日本株は強い?日本株は辛い?
- 2022.09.16
- トレード雑感
今、「日本株は強い」というのが彼方此方で言われていて、もちろんそれは極端な円安が背景なのだとは思うけど、今夜はポジションがINPEXの売り建て以外にないし、米国市場も明日のSQは下値で決まりそうなので、全く予想が外れてしまい暇だと言うこともあって、ちょっと日本株について考えてみてるんだけど・・・。
でもいろいろ調べてると、「円安での為替差益が無視されてるような地合いなので、これから日本企業は業績相場になったら上昇する」と某評論家が言っていたのを、「本当かな?」と疑問に思ったこともあって、じゃ今の状況で日本市場で何が意外な結果をもたらすのか、いくつかのセクターを調べてみた。
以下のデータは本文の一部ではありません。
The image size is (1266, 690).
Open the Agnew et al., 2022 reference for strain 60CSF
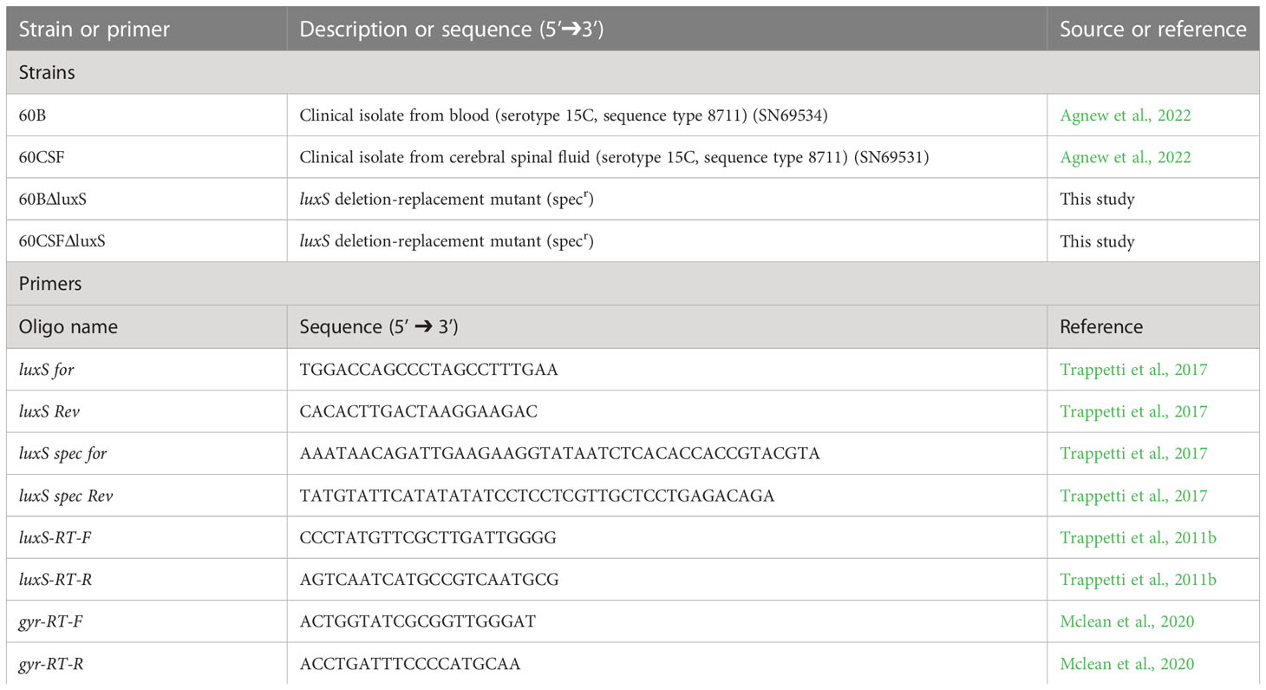(1125, 157)
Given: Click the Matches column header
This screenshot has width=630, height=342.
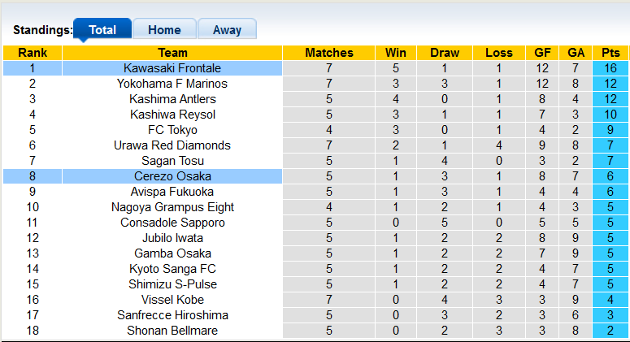Looking at the screenshot, I should (x=329, y=53).
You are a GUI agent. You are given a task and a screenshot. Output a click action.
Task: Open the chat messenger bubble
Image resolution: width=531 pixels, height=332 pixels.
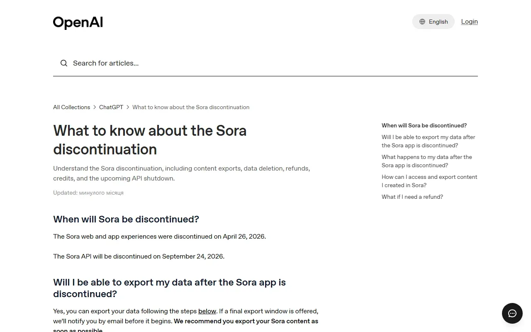click(x=512, y=313)
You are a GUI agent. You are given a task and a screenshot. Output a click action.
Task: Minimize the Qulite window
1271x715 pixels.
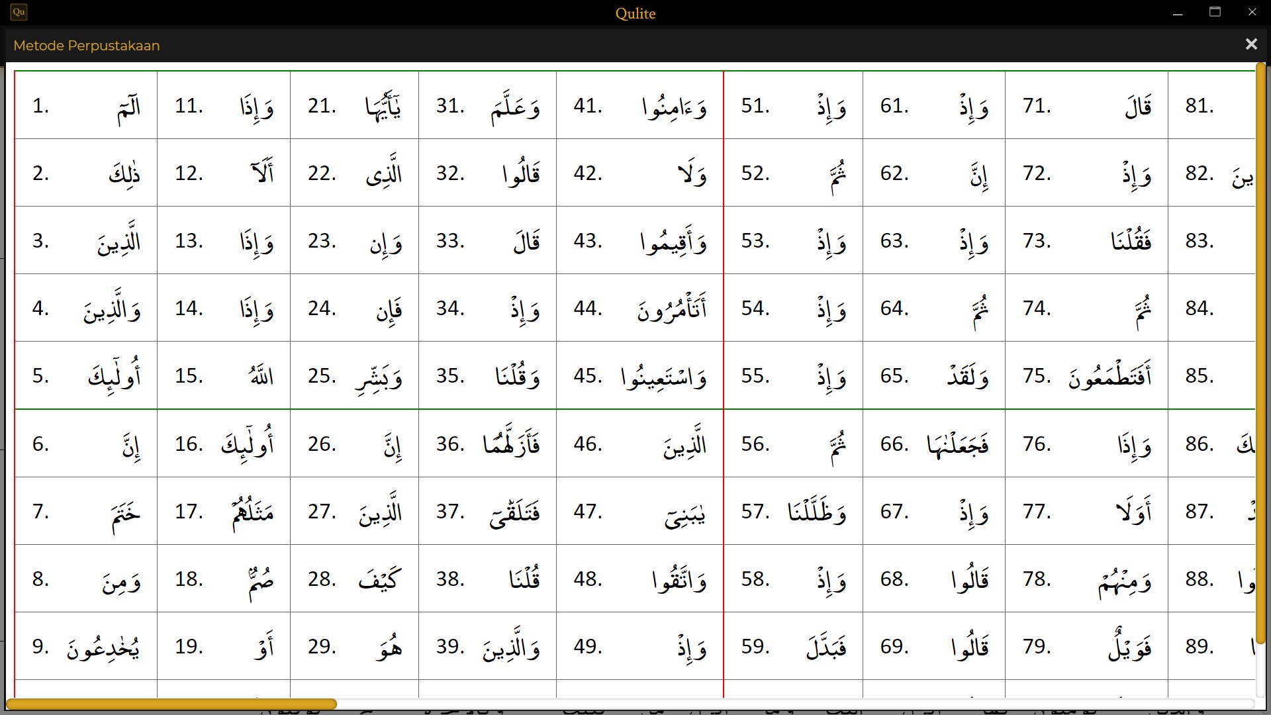click(1178, 13)
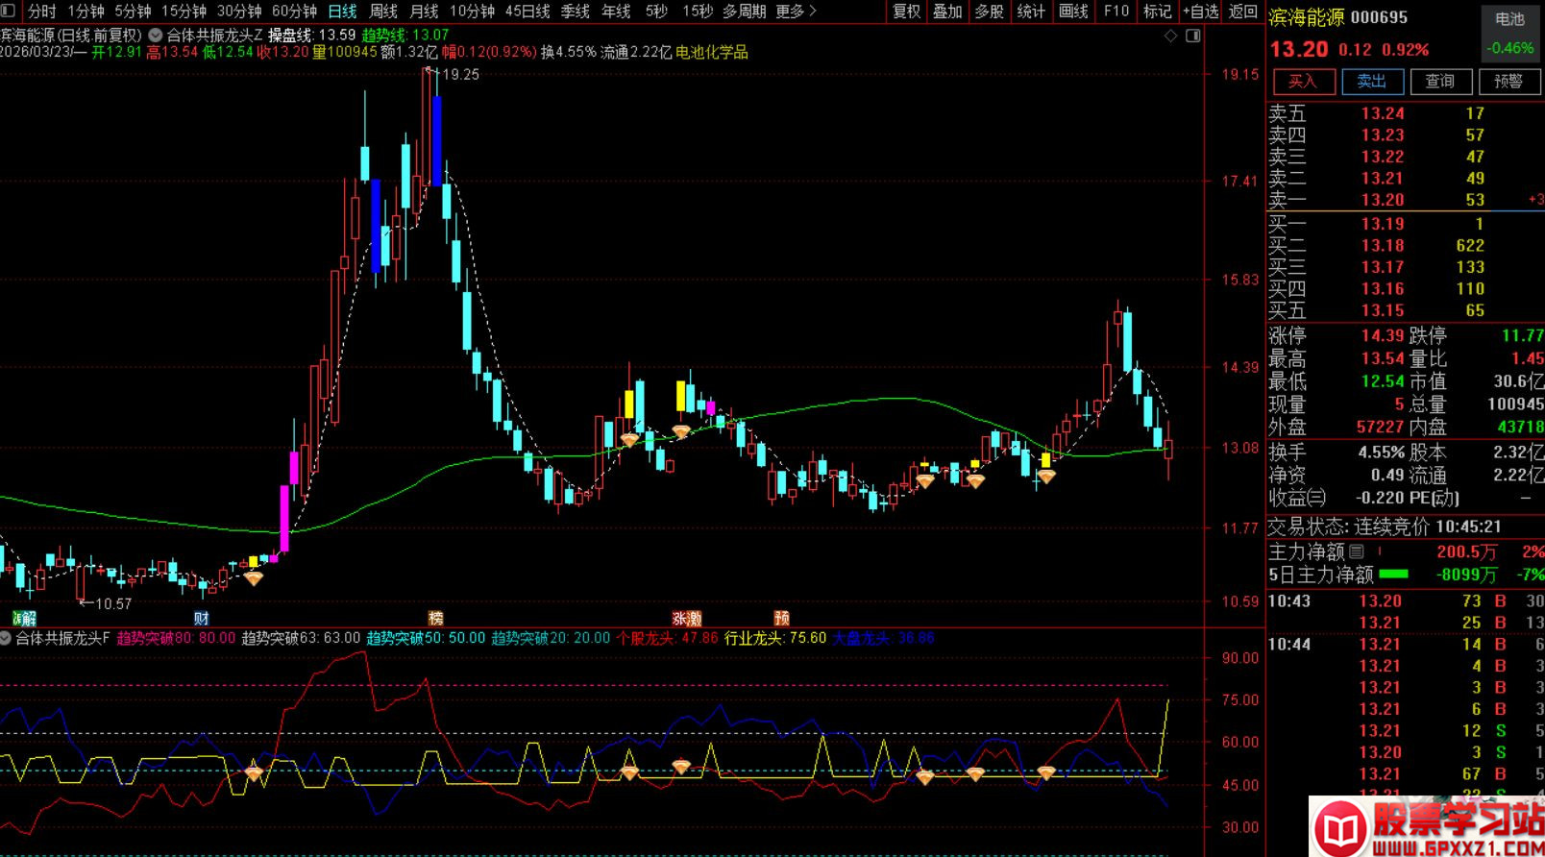Open the 合体共振龙头F sub-indicator dropdown arrow
This screenshot has height=857, width=1545.
[x=6, y=638]
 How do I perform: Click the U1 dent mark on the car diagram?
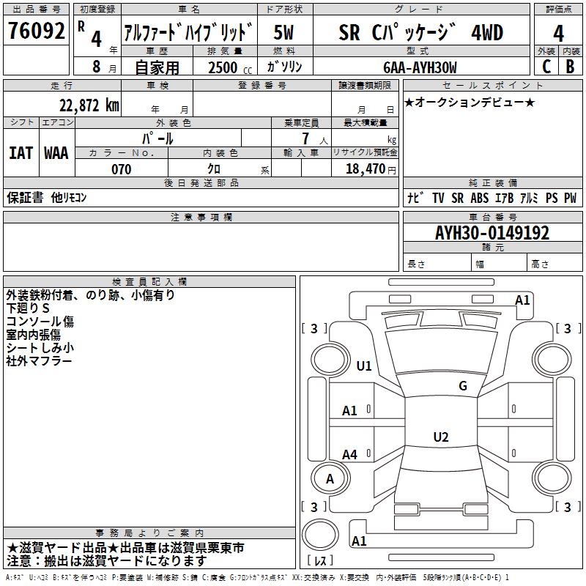[x=364, y=366]
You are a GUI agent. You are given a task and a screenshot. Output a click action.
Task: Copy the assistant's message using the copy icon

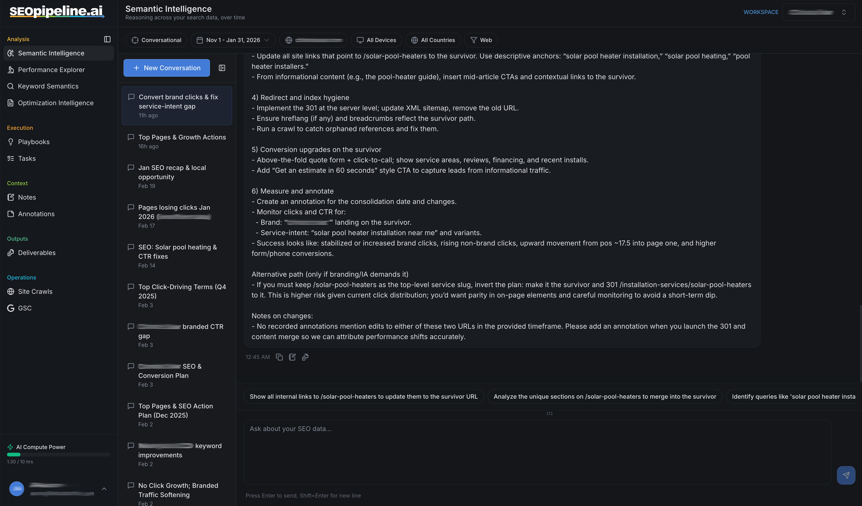point(279,357)
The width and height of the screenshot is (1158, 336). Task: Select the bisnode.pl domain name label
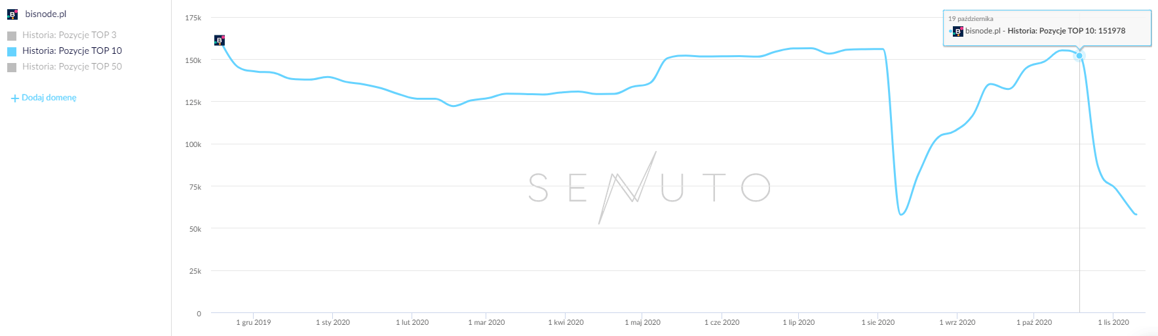pos(46,14)
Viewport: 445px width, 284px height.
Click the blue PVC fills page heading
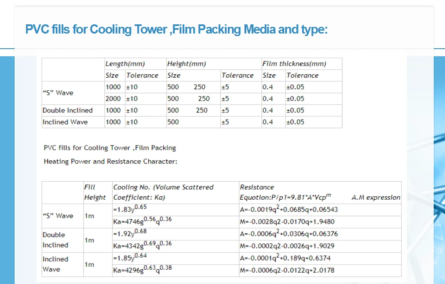point(176,29)
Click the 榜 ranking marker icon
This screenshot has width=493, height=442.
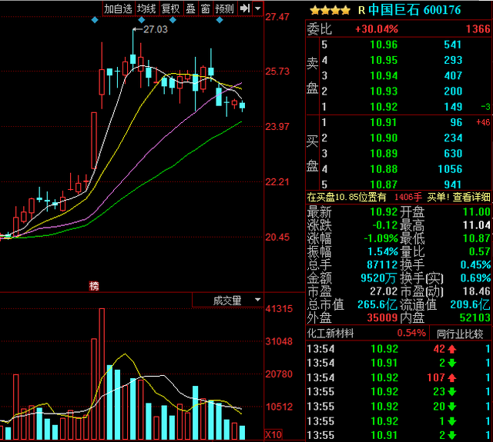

(纏まりなく自分の見立てを書くだけなので、ご容赦ください!)
まずこれから上昇しそうなのは、明らかに陸運・空運だと思うし、新型コロナ後の暴落から(この流行が)収まれば、業績は確実に回復するということでブームになったことが、なかなか収束せずにインバウンドも激減して「嫌気相場」になっていたけどね。業績も回復基調ではあるけれど期待通りに行かなくて相場が低迷してた。そこに政府が「入国制限を撤廃する方向で検討」というニュースで動意づいたということ。このセクターはまず鉄道は4連騰陽線というのが大半で、JR、私鉄、JAL、ANA等々まだまだ出遅れていてコロナ前水準は遠い。観光客が戻るのならば比例して上昇するんだろうね。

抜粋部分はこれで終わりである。